Ulnar gutter casts are used for fractures to the metacarpals and phalanges of the pinky and ring fingers, while radial gutter casts are used for fractures to the metacarpals and phalanges of the middle and pointer fingers. Ulnar and radial gutter casts are also used for torn ligaments of these fingers as well.

These casts are usually made out of plaster or fiberglass, and enclose the injured finger(s), hand, wrist, and most of the forearm. When ulnar gutter and radial gutter casts are applied, the wrist is usually in a slightly extended position (bent backwards), and the injured fingers are flexed forward and rounded.

Thumb Spica Casts

As you can probably guess by the name, thumb spica casts are used for bone fractures and ligament tears of the thumb. This type of cast is also used for fractures to the scaphoid, which is a small, round bone in the thumb side of the wrist. Thumb spica casts enclose the thumb, hand, wrist, and most of the forearm while leaving the fingers free to move around. The hand is usually in a slightly extended position, and the thumb is usually in a position as if the hand was holding a can of soda.

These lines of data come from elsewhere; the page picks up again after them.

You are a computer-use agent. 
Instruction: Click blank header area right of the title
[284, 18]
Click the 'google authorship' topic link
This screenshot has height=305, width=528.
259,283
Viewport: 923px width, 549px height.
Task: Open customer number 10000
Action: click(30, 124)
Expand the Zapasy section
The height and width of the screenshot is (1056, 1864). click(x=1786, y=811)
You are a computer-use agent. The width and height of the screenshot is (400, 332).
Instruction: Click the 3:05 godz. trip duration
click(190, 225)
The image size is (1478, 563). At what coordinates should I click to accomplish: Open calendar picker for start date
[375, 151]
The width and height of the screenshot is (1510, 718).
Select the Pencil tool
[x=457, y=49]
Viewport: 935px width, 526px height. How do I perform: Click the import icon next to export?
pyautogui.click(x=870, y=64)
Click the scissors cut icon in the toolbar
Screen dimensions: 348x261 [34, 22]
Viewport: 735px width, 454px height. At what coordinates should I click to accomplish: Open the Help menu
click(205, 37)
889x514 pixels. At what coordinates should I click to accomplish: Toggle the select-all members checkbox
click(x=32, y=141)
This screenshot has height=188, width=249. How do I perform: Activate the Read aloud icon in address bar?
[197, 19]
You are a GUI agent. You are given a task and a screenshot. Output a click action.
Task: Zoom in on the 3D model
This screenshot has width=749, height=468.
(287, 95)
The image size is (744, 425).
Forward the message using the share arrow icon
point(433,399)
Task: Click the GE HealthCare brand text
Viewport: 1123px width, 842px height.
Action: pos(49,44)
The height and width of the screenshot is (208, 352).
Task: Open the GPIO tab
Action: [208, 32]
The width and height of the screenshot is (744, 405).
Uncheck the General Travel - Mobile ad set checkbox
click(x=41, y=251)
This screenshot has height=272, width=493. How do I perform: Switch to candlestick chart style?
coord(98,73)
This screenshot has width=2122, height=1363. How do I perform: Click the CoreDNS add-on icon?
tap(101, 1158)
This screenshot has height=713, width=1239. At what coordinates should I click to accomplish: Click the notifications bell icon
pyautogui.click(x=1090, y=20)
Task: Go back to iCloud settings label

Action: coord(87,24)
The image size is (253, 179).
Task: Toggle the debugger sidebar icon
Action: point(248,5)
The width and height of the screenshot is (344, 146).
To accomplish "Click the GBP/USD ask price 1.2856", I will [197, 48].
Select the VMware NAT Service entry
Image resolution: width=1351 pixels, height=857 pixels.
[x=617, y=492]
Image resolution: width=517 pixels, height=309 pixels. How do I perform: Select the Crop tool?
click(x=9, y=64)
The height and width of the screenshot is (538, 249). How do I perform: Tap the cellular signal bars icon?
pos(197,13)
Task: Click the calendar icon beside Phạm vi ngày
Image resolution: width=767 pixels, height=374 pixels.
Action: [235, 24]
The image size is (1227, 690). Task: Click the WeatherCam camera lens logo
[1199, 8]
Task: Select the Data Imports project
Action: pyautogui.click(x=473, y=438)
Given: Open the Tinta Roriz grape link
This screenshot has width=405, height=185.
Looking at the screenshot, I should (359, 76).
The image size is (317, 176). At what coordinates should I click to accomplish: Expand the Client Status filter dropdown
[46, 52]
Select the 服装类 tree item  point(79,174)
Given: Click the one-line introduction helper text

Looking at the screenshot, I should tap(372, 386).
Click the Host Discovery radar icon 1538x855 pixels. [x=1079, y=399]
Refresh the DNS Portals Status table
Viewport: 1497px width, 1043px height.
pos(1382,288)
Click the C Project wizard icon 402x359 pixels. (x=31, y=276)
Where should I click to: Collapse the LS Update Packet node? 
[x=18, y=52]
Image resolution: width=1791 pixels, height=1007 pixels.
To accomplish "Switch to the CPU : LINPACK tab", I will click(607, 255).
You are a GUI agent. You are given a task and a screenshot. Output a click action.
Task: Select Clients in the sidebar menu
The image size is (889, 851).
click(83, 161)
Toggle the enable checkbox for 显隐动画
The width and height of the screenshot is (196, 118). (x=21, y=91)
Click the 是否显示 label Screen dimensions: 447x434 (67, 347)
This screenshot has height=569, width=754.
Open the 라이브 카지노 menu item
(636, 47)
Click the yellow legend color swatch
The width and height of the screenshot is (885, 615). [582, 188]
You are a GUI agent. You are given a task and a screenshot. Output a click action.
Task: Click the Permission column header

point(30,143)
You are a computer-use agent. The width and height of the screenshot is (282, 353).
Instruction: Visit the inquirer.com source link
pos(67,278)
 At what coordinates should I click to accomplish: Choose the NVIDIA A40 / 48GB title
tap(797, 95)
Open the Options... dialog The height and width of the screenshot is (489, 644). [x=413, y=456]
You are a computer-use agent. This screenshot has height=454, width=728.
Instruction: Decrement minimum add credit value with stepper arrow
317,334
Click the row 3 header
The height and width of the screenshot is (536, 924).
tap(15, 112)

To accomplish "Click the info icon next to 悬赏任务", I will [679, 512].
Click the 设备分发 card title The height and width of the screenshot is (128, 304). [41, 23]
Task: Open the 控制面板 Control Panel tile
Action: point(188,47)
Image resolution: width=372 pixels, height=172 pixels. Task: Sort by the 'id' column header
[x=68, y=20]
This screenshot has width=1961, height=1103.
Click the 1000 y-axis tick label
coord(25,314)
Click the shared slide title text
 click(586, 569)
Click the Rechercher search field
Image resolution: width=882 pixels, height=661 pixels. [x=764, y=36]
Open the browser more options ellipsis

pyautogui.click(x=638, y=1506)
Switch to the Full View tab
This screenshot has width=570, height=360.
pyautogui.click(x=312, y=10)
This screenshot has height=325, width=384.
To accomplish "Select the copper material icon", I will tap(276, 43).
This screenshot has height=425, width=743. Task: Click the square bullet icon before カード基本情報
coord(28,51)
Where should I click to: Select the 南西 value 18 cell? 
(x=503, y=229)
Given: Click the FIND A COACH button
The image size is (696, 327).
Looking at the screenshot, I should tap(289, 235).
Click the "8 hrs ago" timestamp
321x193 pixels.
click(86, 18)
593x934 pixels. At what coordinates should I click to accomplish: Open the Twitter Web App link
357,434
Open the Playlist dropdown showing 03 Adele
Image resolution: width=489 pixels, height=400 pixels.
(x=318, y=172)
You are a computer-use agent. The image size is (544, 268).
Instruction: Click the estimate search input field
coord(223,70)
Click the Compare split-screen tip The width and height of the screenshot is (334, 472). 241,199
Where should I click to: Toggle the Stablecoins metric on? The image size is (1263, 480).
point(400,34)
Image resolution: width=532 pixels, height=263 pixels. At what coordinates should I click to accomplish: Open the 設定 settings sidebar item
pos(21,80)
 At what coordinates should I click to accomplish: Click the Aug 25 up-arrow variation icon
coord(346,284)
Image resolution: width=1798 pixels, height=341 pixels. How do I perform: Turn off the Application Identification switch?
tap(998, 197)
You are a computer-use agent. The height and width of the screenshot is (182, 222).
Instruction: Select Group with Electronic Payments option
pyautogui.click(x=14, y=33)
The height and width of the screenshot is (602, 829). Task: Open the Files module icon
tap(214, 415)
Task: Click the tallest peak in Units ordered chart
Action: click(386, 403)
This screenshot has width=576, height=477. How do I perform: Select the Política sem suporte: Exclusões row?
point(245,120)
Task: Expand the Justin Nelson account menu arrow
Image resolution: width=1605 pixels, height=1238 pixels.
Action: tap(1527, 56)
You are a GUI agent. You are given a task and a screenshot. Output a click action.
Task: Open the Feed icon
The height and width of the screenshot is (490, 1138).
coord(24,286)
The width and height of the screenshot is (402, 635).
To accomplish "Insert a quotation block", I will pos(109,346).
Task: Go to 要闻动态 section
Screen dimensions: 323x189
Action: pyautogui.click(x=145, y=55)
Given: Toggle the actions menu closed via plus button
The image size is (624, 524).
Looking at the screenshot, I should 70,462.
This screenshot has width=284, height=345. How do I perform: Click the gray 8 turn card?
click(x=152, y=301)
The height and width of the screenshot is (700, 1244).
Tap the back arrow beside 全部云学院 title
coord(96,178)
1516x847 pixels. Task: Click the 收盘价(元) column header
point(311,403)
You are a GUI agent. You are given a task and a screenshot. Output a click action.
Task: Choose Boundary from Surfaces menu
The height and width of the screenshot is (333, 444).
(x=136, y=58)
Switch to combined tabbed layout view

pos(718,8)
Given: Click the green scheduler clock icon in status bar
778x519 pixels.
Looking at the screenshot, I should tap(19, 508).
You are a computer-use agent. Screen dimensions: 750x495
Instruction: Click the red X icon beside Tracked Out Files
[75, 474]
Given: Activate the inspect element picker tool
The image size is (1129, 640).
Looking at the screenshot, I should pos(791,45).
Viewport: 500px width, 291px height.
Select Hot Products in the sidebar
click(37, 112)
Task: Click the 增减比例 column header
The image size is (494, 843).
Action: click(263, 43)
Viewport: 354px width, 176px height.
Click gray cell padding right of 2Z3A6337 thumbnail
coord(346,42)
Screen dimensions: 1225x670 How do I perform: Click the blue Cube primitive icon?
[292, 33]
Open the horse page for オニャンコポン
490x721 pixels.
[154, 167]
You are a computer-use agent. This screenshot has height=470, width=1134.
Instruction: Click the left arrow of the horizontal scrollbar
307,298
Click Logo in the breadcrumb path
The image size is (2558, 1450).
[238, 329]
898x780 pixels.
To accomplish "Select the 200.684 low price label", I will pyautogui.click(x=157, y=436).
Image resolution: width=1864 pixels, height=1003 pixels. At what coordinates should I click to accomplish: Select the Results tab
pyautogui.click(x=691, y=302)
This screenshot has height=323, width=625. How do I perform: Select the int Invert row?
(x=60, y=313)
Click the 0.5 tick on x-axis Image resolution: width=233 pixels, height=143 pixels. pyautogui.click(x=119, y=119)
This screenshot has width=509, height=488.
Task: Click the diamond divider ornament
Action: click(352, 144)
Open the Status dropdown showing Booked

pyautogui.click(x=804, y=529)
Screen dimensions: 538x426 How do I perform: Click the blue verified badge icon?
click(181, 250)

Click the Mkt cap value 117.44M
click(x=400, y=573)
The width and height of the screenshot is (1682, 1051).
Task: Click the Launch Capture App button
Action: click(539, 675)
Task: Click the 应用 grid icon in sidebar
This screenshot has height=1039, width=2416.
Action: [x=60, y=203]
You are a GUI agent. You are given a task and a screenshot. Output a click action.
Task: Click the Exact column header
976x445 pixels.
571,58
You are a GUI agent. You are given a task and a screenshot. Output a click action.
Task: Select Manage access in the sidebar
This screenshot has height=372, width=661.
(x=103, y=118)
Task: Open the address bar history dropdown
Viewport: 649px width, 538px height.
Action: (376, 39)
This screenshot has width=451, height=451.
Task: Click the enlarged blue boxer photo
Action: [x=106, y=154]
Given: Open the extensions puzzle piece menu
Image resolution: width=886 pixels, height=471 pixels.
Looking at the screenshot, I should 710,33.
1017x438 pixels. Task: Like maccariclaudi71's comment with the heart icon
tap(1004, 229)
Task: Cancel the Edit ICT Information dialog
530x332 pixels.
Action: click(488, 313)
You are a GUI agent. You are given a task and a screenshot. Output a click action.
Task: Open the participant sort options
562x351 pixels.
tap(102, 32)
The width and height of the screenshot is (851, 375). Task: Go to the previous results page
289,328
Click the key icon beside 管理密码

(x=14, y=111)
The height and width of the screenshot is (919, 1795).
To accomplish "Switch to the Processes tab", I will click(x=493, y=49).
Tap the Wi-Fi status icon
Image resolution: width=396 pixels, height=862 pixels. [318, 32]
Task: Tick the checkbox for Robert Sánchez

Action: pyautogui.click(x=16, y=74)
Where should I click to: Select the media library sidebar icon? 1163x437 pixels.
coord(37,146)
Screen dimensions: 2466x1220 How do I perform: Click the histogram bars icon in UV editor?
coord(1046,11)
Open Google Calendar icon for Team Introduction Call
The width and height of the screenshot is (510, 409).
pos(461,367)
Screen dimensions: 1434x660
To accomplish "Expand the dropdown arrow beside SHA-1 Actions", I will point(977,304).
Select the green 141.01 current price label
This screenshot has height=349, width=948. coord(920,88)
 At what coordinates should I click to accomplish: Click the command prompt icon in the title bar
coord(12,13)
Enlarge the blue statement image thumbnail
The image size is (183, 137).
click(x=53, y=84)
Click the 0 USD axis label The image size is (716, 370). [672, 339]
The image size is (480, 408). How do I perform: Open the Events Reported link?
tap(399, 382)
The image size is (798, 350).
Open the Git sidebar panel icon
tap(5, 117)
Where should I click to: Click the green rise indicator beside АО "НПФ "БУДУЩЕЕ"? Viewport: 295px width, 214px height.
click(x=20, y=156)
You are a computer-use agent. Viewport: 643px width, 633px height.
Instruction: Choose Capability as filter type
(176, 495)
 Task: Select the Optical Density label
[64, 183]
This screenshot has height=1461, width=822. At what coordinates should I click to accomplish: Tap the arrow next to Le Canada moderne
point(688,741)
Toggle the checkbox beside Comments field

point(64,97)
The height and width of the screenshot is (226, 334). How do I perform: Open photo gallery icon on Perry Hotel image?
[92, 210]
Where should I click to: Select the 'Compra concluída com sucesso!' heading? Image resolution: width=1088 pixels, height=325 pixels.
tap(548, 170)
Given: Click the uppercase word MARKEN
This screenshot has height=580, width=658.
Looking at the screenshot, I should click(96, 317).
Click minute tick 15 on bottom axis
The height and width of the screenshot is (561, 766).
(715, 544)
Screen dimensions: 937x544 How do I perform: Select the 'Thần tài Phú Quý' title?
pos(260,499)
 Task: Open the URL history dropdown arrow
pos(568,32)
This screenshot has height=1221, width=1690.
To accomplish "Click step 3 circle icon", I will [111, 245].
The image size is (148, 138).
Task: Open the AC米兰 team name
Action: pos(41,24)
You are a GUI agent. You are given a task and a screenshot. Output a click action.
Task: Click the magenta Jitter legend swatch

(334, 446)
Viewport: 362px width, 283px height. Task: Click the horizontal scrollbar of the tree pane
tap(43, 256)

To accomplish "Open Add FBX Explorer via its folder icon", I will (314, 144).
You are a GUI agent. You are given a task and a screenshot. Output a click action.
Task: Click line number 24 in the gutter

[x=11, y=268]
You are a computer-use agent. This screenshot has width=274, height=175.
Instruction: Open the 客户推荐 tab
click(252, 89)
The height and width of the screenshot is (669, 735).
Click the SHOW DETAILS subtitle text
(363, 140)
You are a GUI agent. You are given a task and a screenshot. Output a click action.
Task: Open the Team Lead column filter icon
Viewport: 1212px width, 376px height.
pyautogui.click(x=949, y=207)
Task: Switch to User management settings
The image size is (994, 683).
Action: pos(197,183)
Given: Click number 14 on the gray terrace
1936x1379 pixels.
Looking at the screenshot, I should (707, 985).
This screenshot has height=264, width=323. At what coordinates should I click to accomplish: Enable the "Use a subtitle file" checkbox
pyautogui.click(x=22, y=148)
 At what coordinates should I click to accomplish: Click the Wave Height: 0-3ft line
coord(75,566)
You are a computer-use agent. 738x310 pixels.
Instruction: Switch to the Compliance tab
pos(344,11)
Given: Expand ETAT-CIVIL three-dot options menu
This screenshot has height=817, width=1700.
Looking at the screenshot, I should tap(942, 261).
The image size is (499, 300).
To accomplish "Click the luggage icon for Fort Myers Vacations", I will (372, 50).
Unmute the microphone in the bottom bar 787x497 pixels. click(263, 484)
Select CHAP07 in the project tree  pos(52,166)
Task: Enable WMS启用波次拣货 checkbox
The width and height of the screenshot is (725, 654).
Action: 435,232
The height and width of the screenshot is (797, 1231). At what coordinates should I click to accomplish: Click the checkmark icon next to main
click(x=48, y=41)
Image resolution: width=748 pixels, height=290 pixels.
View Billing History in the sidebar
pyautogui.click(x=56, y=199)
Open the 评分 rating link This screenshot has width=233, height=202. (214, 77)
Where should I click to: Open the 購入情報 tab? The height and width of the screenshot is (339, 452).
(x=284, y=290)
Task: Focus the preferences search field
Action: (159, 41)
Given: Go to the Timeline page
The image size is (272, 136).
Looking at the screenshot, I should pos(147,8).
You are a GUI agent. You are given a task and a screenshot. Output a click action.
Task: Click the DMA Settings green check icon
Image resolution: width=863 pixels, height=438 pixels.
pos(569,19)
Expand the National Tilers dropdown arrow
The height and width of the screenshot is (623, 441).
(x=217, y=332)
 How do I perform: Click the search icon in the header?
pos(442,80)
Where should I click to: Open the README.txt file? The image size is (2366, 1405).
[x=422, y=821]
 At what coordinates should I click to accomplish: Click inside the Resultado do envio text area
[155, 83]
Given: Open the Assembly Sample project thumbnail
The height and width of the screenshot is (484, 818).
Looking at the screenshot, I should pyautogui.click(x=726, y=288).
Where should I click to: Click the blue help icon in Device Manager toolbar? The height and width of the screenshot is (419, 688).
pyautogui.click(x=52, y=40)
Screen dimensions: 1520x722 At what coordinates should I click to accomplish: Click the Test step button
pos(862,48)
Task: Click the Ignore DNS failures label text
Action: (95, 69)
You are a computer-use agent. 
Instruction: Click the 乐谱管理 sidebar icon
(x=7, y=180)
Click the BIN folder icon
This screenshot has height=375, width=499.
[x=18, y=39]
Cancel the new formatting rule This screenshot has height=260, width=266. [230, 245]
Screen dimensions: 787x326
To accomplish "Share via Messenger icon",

This is an example of a thumb spica cast, used for a fractured thumb.
thumb spica

It should be noted that each of these casts is usually applied anywhere from 1-7 days after the initial injury to allow the swelling to go down. While the swelling goes down, a person will usually wear a removable splint that allows room for additional swelling. Once the swelling goes down, the splint is replaced with a cast (just like Jace).